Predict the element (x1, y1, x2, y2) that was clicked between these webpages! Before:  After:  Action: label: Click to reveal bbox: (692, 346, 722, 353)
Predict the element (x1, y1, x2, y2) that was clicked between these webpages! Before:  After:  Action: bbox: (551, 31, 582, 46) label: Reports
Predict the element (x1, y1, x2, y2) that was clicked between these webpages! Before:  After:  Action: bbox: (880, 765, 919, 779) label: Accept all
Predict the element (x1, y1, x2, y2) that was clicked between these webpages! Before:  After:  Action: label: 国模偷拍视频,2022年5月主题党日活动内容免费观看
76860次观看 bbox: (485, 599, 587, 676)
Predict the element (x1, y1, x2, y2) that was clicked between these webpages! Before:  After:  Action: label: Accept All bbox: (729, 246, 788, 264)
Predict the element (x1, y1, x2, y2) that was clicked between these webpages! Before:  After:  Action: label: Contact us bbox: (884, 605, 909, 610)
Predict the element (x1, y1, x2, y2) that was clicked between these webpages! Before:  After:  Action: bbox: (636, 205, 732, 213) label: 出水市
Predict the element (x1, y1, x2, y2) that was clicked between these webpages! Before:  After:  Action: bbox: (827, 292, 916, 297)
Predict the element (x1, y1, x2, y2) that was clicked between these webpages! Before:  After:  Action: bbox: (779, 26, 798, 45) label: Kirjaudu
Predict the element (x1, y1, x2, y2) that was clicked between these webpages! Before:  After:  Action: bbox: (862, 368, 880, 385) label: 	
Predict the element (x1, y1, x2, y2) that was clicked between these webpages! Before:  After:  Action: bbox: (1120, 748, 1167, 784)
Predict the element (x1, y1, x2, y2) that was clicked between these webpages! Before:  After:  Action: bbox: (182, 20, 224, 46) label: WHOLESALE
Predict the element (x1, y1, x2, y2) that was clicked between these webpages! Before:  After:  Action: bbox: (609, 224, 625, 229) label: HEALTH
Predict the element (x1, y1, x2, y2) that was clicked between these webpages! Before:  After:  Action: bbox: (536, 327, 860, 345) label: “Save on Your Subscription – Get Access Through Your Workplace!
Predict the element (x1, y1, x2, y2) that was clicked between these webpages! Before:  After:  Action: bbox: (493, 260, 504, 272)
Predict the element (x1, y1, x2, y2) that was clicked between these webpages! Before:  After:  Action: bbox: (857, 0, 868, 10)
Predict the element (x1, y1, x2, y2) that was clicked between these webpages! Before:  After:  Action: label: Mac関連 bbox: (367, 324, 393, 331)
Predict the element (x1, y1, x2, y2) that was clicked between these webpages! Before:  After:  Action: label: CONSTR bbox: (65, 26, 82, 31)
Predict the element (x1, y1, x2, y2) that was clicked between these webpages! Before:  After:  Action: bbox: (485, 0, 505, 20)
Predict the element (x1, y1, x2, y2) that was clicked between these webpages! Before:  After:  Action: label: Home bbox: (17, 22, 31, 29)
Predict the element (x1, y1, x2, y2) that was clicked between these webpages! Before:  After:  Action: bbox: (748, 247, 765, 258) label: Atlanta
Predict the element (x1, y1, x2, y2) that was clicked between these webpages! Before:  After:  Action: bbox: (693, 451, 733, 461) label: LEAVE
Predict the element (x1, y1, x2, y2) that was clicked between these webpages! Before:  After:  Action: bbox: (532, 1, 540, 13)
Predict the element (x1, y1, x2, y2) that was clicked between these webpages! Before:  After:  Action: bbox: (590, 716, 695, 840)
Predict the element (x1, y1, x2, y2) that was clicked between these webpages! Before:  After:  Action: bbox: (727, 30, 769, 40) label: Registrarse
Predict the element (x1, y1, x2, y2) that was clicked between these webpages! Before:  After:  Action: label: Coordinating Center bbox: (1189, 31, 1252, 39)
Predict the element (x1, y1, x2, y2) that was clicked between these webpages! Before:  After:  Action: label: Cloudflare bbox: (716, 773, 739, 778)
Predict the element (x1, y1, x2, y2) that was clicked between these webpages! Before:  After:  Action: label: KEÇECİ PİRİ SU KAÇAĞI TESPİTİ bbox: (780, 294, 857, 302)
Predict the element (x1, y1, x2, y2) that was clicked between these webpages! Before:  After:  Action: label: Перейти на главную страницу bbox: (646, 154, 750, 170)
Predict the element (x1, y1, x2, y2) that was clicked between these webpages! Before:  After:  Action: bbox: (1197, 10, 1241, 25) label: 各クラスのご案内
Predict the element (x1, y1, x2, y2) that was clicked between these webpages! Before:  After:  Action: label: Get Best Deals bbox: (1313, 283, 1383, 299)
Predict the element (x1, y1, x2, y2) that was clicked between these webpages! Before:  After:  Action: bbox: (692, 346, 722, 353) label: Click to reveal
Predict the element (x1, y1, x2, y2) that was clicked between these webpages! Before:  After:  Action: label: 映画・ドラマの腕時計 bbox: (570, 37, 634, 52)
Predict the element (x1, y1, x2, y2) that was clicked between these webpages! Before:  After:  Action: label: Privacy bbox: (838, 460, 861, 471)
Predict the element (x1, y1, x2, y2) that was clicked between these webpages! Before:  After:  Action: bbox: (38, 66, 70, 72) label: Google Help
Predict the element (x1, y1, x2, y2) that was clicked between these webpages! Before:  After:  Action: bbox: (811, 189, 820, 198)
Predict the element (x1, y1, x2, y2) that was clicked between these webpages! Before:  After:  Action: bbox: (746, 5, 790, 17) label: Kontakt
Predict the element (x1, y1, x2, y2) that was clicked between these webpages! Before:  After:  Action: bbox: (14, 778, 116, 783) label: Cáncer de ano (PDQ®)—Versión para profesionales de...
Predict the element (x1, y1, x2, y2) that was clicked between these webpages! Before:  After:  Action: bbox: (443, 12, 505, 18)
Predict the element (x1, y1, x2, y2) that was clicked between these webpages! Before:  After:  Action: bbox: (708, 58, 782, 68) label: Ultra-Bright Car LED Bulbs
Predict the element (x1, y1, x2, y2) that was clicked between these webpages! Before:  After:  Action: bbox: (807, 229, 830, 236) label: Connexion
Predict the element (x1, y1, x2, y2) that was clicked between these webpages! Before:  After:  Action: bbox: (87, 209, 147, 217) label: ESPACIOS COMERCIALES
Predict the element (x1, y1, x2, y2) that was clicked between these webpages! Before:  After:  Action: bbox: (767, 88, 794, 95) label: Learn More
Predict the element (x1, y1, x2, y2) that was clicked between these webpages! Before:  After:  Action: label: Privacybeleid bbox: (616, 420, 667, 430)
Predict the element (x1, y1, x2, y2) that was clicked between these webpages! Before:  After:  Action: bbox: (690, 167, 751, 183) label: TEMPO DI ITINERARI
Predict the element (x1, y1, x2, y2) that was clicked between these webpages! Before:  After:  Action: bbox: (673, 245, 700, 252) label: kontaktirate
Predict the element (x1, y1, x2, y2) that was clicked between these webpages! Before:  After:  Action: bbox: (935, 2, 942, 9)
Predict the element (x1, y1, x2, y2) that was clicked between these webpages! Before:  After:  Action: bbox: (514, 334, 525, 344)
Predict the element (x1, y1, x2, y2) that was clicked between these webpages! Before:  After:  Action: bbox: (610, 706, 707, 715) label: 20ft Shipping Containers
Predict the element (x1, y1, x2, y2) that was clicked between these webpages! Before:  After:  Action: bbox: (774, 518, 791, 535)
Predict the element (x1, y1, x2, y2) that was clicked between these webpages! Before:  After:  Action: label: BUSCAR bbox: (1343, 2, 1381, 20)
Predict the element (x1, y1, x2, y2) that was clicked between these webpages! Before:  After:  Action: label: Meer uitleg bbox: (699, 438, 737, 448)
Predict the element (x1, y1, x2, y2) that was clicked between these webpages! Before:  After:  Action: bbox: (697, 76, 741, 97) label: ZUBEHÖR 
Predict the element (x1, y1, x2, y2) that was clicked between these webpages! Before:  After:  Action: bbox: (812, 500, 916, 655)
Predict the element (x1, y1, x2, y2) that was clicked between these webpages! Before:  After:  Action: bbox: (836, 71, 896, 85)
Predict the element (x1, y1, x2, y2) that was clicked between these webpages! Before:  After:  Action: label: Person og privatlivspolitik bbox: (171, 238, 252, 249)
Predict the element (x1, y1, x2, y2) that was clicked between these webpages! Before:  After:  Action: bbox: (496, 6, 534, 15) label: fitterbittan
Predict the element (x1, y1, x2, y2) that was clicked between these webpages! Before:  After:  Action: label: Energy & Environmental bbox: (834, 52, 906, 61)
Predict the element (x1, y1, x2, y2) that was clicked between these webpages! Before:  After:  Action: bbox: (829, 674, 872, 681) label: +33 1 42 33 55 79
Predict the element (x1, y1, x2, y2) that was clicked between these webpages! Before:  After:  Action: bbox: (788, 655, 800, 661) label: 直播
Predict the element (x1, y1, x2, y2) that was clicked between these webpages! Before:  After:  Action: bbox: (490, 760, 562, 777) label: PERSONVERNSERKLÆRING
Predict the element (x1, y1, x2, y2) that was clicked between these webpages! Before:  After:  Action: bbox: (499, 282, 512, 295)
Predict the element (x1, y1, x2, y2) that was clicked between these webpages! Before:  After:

Set task.
Shift each bounding-box coordinate in the listing's answers up by 75, and write out in full only the lines from the line with "748, 1167, 784)" to the line with "46) label: WHOLESALE", both included.

Output of the task.
Predict the element (x1, y1, x2, y2) that was clicked between these webpages! Before:  After:  Action: bbox: (1195, 823, 1242, 859)
Predict the element (x1, y1, x2, y2) that was clicked between these webpages! Before:  After:  Action: bbox: (257, 95, 299, 121) label: WHOLESALE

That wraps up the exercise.